More on further proof and value after the jump —Further proof: Another example of cuts falling surprisingly hard on the online side came in October, when Mansueto Ventures concentrated its 20 job cuts on the digital side of Fast Company as part of a decision to fold Mansueto Digital into the company's print operations. Meanwhile, as part of a sales reorg at Forbes Inc. between online and print, Forbes.com shuttered ForbesAuto and pared down the staff at ForbesTraveler. Just this week, The Deal Inc. let go of 10 percent of its staff and said it was shuttering its flagship magazine's Techconfidential.com channel, even as it prepares to introduce new digital features next month.

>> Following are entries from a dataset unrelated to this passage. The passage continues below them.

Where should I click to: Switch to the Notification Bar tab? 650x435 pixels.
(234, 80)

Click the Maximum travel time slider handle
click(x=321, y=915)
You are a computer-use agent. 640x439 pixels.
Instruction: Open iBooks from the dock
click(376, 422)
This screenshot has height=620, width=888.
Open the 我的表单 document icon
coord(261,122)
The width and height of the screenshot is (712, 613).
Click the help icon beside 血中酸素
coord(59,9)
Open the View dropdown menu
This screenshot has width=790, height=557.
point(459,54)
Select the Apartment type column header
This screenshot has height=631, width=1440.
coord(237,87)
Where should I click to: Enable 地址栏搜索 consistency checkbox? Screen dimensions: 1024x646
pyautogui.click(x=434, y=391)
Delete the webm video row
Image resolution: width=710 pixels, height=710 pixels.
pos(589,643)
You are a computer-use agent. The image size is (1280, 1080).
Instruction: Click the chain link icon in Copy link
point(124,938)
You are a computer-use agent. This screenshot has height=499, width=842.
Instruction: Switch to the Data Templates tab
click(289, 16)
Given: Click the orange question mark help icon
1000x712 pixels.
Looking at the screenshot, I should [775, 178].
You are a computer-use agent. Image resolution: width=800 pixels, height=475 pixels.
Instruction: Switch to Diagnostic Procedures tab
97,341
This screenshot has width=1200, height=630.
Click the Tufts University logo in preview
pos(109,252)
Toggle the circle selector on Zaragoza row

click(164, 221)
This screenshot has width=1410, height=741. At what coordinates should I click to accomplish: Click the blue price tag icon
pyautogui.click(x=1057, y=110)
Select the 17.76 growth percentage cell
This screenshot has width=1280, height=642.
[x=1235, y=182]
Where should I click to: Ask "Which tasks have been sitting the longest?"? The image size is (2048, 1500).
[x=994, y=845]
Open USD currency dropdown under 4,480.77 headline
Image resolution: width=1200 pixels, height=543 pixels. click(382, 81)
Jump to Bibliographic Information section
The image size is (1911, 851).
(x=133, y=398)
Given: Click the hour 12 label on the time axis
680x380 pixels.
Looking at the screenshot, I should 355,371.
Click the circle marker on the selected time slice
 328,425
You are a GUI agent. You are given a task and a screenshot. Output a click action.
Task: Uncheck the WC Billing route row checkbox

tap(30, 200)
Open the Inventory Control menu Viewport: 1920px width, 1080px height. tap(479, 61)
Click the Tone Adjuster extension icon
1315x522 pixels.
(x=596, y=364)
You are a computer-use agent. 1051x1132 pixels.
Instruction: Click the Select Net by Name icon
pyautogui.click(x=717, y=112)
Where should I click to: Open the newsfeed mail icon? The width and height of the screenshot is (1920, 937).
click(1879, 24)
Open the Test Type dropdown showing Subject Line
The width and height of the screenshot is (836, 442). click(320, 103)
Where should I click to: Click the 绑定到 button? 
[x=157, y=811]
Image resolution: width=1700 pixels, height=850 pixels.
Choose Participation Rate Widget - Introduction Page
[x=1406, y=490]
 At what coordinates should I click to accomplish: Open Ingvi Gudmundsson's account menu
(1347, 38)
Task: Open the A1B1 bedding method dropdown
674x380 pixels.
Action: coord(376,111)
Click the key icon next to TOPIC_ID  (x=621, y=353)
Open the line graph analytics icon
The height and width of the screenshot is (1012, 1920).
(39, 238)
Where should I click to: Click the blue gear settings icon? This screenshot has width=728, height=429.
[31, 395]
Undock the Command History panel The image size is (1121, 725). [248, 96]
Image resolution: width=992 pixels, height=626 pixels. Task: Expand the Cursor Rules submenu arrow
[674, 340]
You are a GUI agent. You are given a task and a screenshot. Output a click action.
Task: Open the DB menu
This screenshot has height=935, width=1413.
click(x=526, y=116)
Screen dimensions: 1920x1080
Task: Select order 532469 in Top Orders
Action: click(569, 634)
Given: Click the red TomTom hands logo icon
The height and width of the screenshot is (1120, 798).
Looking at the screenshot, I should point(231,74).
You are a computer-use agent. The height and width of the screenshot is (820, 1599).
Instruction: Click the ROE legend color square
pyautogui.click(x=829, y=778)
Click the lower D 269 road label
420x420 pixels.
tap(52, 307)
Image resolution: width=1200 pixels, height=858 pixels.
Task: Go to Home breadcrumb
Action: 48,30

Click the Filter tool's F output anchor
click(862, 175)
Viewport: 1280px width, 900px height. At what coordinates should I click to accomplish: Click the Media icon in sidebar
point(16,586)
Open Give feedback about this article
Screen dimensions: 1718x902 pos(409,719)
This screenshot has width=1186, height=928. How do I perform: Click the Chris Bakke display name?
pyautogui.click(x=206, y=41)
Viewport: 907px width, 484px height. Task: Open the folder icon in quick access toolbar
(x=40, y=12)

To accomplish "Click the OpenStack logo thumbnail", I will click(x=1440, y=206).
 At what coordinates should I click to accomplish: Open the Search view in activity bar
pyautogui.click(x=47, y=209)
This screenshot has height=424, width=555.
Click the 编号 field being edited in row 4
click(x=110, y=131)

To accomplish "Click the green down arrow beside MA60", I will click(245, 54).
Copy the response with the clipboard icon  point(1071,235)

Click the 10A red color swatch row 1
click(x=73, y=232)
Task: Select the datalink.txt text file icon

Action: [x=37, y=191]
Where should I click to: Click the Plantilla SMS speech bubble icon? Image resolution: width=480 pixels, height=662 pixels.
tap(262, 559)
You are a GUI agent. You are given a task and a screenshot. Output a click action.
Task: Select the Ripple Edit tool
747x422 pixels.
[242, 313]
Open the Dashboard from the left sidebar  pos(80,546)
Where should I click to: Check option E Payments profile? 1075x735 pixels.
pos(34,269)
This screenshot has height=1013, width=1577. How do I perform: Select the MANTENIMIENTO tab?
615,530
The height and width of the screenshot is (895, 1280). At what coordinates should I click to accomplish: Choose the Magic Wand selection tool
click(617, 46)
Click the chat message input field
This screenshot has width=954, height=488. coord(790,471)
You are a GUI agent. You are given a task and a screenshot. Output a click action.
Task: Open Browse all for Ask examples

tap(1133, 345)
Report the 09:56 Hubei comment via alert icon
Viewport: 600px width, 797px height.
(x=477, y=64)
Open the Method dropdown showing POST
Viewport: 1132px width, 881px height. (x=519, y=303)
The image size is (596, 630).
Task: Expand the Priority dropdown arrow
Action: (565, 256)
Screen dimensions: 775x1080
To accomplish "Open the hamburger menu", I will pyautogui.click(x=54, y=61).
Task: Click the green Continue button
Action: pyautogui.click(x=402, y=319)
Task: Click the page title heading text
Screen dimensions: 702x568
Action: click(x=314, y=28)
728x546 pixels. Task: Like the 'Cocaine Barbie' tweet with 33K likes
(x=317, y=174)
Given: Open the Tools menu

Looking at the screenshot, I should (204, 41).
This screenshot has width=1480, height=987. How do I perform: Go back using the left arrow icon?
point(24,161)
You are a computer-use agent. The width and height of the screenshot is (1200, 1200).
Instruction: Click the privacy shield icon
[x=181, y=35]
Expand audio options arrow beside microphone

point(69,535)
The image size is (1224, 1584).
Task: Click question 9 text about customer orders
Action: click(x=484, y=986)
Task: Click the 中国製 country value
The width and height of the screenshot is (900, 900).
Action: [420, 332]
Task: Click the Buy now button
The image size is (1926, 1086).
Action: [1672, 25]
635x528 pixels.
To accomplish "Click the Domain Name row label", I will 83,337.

—Where the value is: One major online publisher I spoke to recently said that because of the "limited visibility" into next year, the company was told to make cuts now, even though advertisers have not pulled back yet. This source noted that the situation has been different on the company's print side, with advertisers reducing spending steadily and ad pages trending down. The reason digital isn't being spared is simple: online ad dollars still show no signs off-setting print losses. Also, as NYO, citing an AdAge interview, quotes Rolling Stone publisher Jann Wenner as saying, the print reader is still worth a whole lot more than the online reader.